HONG KONG: Asian markets mostly rose on Monday after Greece gave creditors new proposals on reforming its bailout, fuelling hopes of averting a default and possible exit from the eurozone.
The euro also advanced after Brussels said it had received the plans a day before a emergency European summit Monday, with the office of Greek Prime Minister Alexis Tsipras calling it a “mutually beneficial deal.”
Tokyo rallied 1.26 percent, or 253.95 points, to 20,428.19 and Seoul gained 0.40 percent, or 8.20 points to 2,055.16, while Sydney reversed early losses to add 0.24 percent, or 13.20 points, to 5,610.20.
Hong Kong jumped 1.20 percent, or 320.32 points, to 27,080.85.
Shanghai was closed for a public holiday.
The news also sent European shares soaring in early trade.

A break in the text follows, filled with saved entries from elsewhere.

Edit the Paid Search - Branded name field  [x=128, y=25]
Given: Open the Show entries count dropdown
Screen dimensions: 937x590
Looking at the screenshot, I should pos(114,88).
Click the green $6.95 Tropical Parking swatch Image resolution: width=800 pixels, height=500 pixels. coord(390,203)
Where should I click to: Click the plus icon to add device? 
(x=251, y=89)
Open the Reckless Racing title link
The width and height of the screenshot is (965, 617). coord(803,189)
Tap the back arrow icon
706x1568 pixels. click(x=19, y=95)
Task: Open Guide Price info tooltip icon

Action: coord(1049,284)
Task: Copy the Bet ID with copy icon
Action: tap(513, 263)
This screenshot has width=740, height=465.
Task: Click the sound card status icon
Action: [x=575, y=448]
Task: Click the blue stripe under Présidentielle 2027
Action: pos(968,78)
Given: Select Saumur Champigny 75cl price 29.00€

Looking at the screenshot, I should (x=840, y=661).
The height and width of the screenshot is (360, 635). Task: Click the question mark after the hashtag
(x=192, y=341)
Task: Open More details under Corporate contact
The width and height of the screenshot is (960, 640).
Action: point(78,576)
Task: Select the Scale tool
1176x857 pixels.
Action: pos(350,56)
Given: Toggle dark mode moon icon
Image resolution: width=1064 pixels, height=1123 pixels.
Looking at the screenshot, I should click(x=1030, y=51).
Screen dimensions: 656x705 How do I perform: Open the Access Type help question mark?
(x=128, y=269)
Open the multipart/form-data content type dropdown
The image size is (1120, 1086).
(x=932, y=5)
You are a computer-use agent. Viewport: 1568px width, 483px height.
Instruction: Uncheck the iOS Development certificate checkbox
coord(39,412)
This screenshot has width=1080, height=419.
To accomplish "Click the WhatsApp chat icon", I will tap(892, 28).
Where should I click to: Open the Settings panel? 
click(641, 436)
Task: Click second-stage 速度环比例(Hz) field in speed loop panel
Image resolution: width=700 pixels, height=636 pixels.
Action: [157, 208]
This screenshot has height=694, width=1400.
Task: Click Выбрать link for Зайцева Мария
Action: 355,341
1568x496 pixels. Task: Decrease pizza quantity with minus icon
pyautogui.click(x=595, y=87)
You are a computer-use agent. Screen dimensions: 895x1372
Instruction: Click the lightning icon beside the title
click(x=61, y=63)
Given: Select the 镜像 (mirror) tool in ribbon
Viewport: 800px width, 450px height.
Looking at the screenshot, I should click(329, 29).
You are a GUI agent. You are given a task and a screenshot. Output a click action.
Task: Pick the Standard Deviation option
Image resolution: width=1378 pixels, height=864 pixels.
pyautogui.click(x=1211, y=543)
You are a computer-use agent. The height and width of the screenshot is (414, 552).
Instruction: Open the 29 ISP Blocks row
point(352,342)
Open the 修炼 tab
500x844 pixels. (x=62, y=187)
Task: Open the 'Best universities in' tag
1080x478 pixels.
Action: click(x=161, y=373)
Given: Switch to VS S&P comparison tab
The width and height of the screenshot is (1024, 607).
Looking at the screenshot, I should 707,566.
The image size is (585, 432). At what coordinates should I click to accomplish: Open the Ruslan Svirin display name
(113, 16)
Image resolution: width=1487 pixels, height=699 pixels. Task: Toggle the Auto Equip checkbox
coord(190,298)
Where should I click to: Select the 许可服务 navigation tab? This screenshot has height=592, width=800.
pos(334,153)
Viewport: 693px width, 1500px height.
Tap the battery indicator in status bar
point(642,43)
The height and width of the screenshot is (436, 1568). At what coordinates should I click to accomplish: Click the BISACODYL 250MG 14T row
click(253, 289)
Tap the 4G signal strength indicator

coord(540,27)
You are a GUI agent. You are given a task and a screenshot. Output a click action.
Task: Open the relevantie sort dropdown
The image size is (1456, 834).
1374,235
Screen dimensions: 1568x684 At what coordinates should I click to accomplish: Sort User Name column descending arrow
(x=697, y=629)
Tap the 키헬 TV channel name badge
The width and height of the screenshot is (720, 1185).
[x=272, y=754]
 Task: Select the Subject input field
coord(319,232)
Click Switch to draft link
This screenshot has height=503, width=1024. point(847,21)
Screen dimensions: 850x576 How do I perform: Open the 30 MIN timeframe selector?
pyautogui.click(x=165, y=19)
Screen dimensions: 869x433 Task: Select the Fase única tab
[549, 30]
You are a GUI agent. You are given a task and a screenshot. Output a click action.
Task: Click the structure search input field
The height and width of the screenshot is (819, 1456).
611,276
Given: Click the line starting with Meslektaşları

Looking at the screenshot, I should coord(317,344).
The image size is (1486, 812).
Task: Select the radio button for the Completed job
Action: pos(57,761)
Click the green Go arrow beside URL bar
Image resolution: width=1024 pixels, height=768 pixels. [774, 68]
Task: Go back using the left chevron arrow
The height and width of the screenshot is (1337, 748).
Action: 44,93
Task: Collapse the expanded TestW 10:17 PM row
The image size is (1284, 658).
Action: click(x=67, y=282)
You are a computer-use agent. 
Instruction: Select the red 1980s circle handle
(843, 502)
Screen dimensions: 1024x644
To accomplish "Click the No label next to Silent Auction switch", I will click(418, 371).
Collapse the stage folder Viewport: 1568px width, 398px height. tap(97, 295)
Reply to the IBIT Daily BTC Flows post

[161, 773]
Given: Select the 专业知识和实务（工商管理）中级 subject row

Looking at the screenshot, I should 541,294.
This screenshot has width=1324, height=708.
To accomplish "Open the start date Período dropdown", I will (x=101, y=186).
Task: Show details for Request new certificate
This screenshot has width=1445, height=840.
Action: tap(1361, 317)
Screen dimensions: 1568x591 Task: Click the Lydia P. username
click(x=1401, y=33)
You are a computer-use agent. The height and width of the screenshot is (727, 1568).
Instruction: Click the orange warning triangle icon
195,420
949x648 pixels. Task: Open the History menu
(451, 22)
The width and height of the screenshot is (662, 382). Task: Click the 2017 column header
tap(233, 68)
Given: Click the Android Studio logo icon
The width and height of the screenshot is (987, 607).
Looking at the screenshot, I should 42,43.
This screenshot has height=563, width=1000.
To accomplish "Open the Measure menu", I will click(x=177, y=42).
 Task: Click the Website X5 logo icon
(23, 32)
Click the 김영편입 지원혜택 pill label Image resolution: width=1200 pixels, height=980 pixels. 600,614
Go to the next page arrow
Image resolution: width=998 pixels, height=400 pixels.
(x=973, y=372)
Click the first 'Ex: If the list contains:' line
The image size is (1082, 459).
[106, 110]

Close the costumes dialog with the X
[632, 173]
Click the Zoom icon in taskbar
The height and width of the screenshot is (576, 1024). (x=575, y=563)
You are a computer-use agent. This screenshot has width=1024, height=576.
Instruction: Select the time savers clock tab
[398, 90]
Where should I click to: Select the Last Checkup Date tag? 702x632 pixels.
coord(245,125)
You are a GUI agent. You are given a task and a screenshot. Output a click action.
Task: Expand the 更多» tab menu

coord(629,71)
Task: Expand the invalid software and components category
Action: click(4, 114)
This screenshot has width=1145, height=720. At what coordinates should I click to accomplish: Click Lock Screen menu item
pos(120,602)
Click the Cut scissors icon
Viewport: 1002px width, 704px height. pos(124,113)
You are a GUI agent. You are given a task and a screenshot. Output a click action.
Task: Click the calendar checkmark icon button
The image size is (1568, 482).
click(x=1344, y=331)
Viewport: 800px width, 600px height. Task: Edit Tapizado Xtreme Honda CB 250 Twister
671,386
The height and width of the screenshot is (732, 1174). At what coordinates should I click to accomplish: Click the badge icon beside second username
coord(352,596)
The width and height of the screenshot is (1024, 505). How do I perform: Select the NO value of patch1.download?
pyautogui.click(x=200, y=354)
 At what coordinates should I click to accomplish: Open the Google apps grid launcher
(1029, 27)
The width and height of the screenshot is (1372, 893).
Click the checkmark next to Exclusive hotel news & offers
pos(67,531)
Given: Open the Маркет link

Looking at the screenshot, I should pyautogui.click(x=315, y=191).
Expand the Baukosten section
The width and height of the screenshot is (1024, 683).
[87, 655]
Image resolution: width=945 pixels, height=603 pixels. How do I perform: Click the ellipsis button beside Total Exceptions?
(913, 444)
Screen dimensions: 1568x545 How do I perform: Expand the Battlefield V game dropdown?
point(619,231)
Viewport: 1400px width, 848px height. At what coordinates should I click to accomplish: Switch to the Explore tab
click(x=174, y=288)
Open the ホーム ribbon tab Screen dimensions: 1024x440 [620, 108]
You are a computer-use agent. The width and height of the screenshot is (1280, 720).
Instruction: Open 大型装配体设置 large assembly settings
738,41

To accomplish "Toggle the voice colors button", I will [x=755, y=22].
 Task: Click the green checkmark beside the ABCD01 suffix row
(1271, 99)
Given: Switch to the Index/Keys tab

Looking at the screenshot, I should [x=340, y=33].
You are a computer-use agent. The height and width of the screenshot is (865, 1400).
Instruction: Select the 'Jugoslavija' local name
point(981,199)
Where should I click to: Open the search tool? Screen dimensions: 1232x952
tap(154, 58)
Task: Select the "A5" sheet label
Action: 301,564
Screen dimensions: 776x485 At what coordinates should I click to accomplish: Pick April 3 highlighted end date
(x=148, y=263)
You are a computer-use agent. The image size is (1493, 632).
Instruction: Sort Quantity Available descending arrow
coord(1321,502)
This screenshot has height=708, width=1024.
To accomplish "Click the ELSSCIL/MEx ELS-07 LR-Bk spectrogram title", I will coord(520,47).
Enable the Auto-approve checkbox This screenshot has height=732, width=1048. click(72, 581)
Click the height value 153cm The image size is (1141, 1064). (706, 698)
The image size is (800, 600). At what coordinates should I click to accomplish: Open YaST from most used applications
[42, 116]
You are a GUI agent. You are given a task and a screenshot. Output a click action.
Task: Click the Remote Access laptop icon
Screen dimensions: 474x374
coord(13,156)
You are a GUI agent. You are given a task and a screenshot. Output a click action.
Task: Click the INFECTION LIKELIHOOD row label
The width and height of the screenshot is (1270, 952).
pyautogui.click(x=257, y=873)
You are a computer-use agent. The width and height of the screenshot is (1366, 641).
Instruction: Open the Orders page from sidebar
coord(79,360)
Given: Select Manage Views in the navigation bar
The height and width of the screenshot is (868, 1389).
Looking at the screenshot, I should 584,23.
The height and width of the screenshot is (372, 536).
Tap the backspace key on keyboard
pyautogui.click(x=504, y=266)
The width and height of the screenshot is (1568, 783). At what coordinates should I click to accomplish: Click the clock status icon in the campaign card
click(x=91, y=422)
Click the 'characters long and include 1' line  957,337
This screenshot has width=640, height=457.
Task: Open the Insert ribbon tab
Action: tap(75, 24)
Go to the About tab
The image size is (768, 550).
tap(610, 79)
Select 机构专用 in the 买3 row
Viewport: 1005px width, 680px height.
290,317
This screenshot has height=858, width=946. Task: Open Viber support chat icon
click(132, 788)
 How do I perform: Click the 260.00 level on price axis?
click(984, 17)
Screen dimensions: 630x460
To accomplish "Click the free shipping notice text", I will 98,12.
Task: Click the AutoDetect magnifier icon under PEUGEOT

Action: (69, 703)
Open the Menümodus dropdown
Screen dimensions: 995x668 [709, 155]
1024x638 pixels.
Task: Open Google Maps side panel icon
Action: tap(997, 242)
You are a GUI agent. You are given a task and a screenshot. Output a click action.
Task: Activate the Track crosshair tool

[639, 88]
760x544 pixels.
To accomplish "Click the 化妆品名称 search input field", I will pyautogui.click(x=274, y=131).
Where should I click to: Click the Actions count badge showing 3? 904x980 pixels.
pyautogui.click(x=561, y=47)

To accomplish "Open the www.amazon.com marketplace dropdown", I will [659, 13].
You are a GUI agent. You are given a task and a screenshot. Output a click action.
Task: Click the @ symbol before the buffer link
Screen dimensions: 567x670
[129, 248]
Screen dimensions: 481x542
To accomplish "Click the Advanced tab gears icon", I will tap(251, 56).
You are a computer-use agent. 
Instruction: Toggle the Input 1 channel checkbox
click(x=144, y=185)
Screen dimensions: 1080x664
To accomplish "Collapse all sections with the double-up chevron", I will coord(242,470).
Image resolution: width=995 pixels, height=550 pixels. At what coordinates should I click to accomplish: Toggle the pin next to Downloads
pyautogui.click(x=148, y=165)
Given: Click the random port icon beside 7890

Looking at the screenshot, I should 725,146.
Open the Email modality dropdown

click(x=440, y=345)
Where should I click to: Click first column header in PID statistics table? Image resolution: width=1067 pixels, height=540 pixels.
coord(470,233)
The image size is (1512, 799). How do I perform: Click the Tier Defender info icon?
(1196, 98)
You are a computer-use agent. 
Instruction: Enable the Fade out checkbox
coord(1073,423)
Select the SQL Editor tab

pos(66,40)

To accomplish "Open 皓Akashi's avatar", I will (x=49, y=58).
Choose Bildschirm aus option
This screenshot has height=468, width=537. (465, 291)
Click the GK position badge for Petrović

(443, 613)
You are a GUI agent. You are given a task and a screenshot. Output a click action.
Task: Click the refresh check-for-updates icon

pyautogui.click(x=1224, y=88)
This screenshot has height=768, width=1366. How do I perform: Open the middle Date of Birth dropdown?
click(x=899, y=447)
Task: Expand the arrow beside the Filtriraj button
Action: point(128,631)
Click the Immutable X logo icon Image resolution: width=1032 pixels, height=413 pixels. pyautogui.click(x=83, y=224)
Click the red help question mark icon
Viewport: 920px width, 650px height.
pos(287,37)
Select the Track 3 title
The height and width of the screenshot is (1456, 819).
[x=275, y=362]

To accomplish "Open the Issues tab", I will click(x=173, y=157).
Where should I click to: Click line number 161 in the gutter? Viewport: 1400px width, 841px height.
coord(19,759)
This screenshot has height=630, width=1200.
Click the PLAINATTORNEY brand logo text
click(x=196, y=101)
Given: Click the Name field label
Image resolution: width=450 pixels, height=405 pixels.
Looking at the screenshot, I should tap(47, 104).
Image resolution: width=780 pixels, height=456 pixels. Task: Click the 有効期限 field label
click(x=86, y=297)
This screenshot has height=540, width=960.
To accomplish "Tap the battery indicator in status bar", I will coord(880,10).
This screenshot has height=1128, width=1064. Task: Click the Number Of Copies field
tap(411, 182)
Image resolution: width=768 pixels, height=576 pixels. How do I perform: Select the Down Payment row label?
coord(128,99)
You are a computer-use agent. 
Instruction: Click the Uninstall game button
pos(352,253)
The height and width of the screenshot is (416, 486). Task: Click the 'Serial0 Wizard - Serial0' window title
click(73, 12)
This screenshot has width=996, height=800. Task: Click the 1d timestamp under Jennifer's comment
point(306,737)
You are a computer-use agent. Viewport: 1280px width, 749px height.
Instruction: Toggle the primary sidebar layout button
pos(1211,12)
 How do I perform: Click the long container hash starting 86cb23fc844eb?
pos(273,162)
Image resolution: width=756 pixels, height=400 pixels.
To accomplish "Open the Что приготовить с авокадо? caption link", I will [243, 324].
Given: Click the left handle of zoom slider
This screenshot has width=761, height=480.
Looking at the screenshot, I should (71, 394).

Athens surged more than seven percent, Germany and Paris each jumped more than three percent and London was up 1.40 percent.
While it is not clear what concessions have been offered, Martin Selmayr, the head of the cabinet of European Commission President Jean-Claude Juncker, said the Athens proposal offered “a good basis for progress.”
However, he underscored the tumult surrounding the deal by describing the negotiations as a “forceps delivery”.
The plans were submitted after Tsipras held talks with German Chancellor Angela Merkel, French President Francois Hollande and Juncker.
Analysts said the move was cheered in Asian trading rooms. “Originally there wasn’t going to be one, so the fact that there’s a new proposal on the table appears to be seen favorably,” Shoji Hirakawa, chief equity strategist at Okasan Securities Co. in Tokyo, told Bloomberg News.
The euro strengthened, buying $1.1393 and 139.95 yen in the afternoon compared with $1.1349 and 139.23 yen in New York late Friday. The dollar was at 122.83 yen against 122.69 yen in US trade.
The heads of the 19 eurozone countries will hold an emergency summit in Brussels later Monday, under pressure to prevent Greece from defaulting on its debt.
If the two sides are unable to agree a deal, Greece will likely default on an IMF debt payment of around 1.5 billion euros due on June 30, leading to the possibility of it crashing out of the eurozone.
Greece said its new proposals were aimed at reaching a “definitive solution” to end the standoff with creditors.
“It is difficult to forecast how the summit will turn out but it seems there is no small deal of optimism in markets that they will come to an agreement in the end,” Shinya Harui, a Europe-focused financial markets analyst at Nomura Securities in Tokyo, told Agence France-Presse.
On Monday morning France’s finance minister Michel Sapin hailed the “quality” work around Athens’ latest proposals. He told French radio: “I see the work that has been done. It is quality work,” adding that talks were proceeding in “good conditions.”
EU economic affairs commissioner Pierre Moscovici said the fate of Greece and the euro would “largely be decided” Monday, adding that he believed a deal could be reached.